E. coli 5 '→ 3' bozulma yoluna sahip değildir. MRNA'sı 5 'başlıklı uçlara sahip değildir ve bilinen herhangi bir 5' → 3 'eksonükleaz yoktur. Aynı şey diğer öbakterilerde de olur, bu nedenle 5 '→ 3' bozunma yolu ökaryotik hücrelerin özel bir tedavisi olabilir.[7]

Ayrıca bakınız

Referanslar

  1. ^ Carpousis AJ (Nisan 2002). "Escherichia coli RNA degradozomu: diğer ribonükleolitik multienzim komplekslerinde yapı, işlev ve ilişki". Biyokimya Topluluğu İşlemleri. 30 (2): 150–5. doi:10.1042 / BST0300150. PMID  12035760.
  2. ^ Bandyra KJ, Bouvier M, Carpousis AJ, Luisi BF (Haziran 2013). "RNA degradozomunun sosyal dokusu". Biochimica et Biophysica Açta (BBA) - Gen Düzenleme Mekanizmaları. 1829 (6–7): 514–22. doi:10.1016 / j.bbagrm.2013.02.011. PMC  3991390. PMID  23459248.
  3. ^ a b Carpousis AJ (2007-09-26). "Escherichia coli'nin RNA degradozomu: RNase E üzerine monte edilmiş bir mRNA parçalayıcı makine". Mikrobiyolojinin Yıllık İncelemesi. 61 (1): 71–87. doi:10.1146 / annurev.micro.61.080706.093440. PMID  17447862.
  4. ^ EcoGene. "EcoGene". www.ecogene.org.

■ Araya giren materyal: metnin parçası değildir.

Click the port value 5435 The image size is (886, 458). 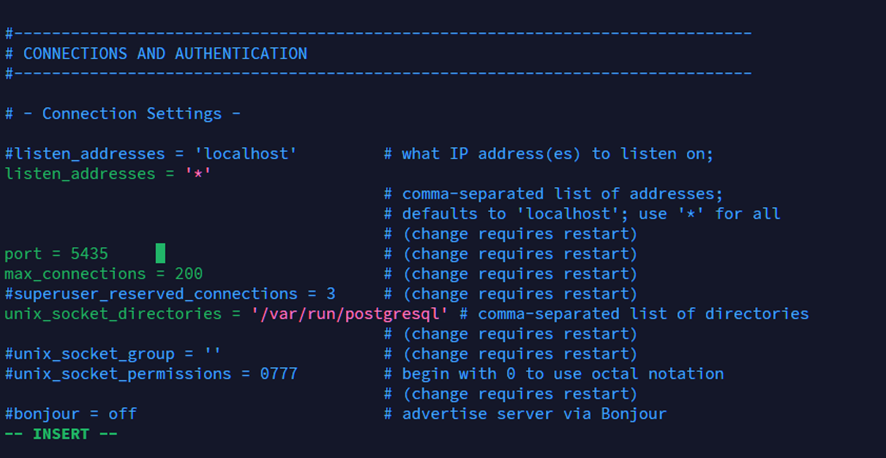point(89,254)
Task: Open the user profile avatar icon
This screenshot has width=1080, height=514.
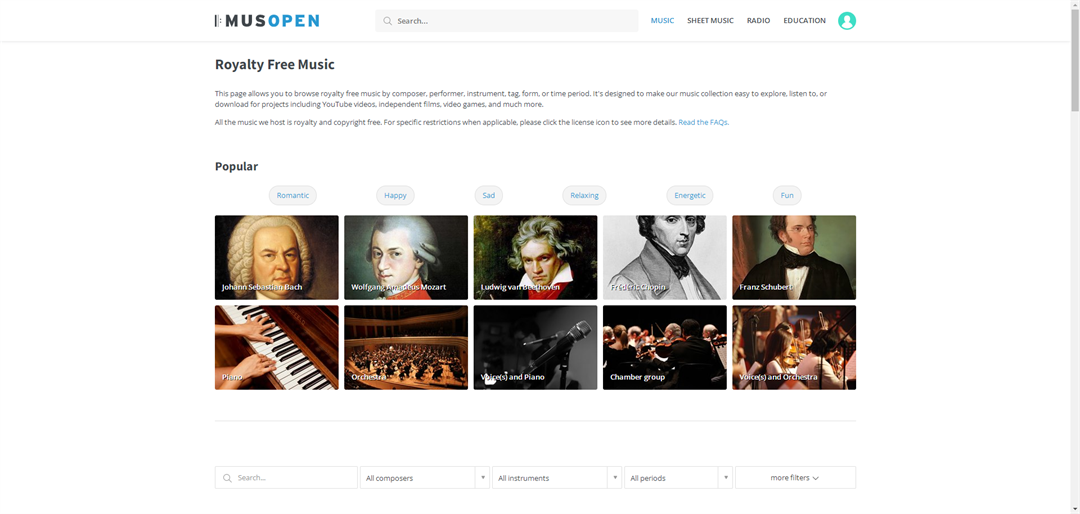Action: (x=847, y=21)
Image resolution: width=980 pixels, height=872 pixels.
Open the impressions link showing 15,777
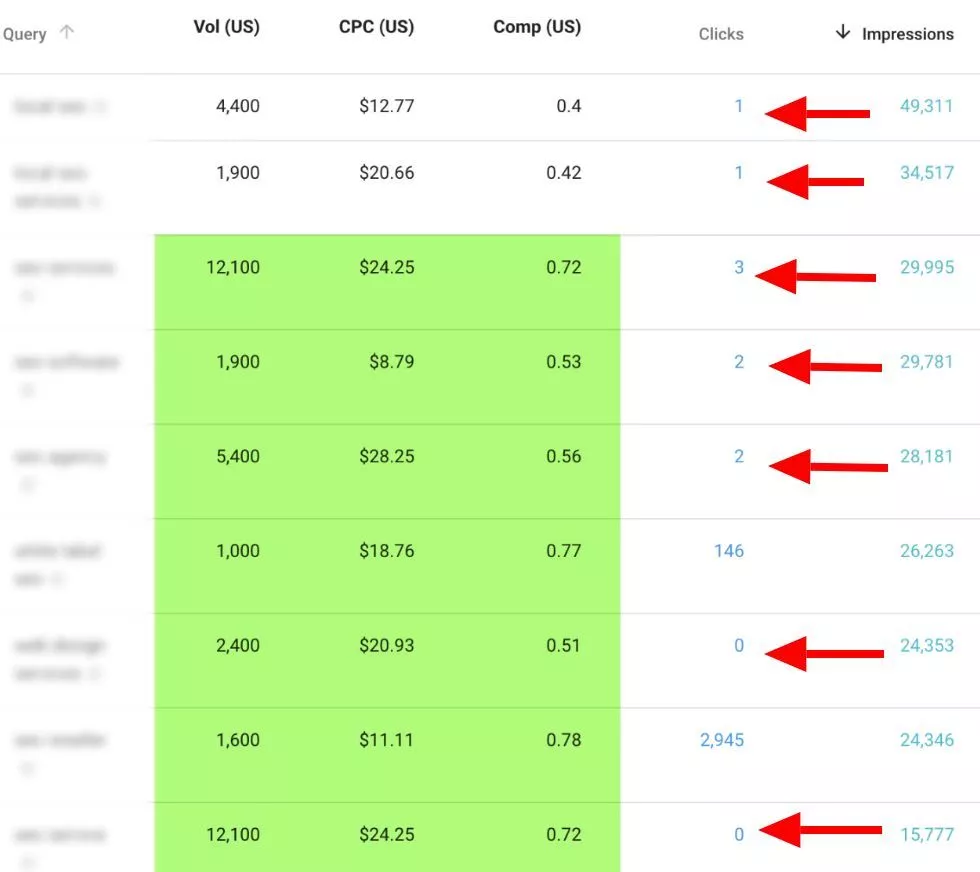point(924,835)
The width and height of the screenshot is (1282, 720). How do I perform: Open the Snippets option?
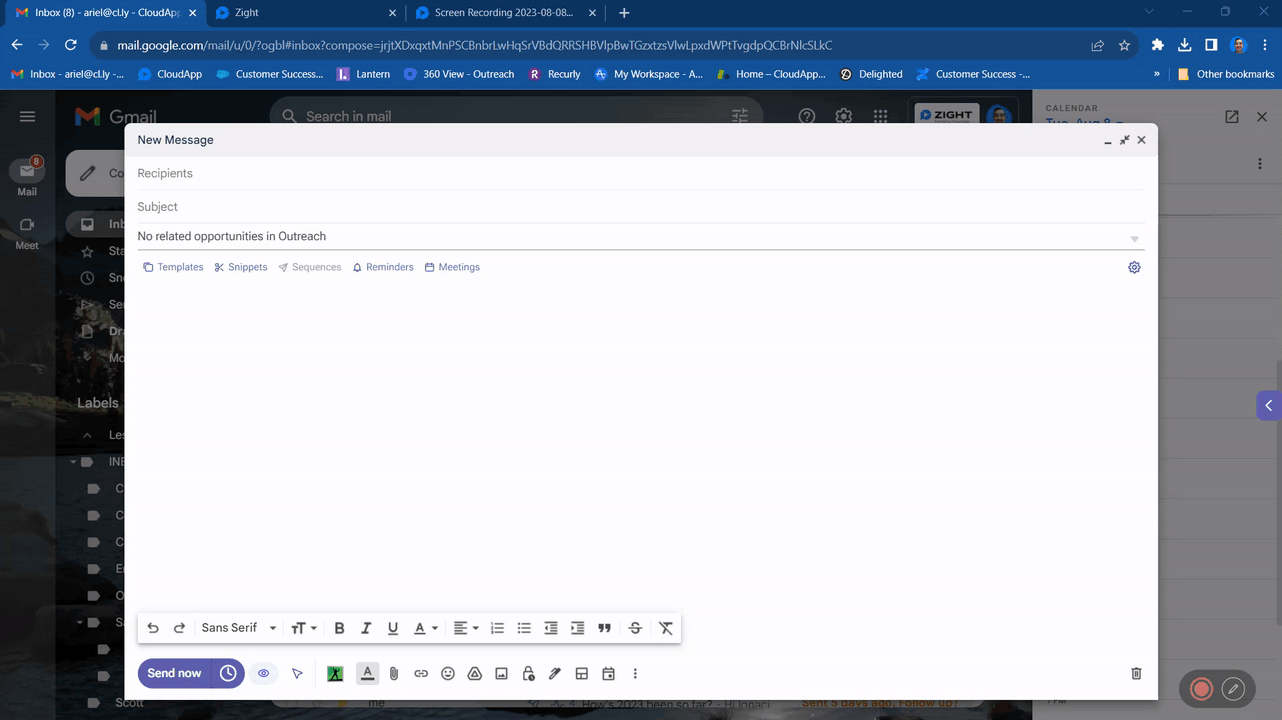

Arşivlenen orijinal 2016-10-20 tarihinde. Alındı 2016-10-19.
  5. ^ a b c d e Górna MW, Carpousis AJ, Luisi BF (Mayıs 2012). "Konformasyonel kaostan sağlam düzenlemeye: çok enzimli RNA degradozomunun yapısı ve işlevi". Üç Aylık Biyofizik İncelemeleri. 45 (2): 105–45. doi:10.1017 / S003358351100014X. PMID  22169164.
  6. ^ Aït-Bara S, Carpousis AJ (Ekim 2010). "Pseudoalteromonas haloplanktis RNA degradozomunun karakterizasyonu: gammaproteobacteria'da RNase E-RhlB etkileşiminin korunması". Bakteriyoloji Dergisi. 192 (20): 5413–23. doi:10.1128 / JB.00592-10. PMC  2950506. PMID  20729366.
  7. ^ a b Carpousis, A.J. (2002). "Escherichia coli RNA degradozomu: yapı, fonksiyon ve diğer ribonükleolitik multienyzme kompleksleri ile ilişki". Biyokimya Topluluğu İşlemleri. 30 (2): 150–155. doi:10.1042/0300-5127:0300150.
  8. ^ Kahverengi T (2008-06-30). Genomlar / Genom (ispanyolca'da). Ed. Médica Panamericana. ISBN  9789500614481.
  9. ^ Garcia-Mena J. "Polinucleótido fosforilasa: una joya de las ribonucleasas". Araştırma kapısı. Alındı 18 Ekim 2016.
  10. ^ Hardwick SW, Chan VS, Broadhurst RW, Luisi BF (Mart 2011). "Caulobacter crescentus'ta bir RNA degradozom topluluğu". Nükleik Asit Araştırması. 39 (4): 1449–59. doi:10.1093 / nar / gkq928. PMC  3045602. PMID  20952404.
  11. ^ Cho KH (2017). "Gram-Pozitif Bakteriyel RNA Degradozomunun Yapısı ve İşlevi". Mikrobiyolojide Sınırlar. 8: 154. doi:10.3389 / fmicb.2017.00154. PMC  5289998. PMID  28217125.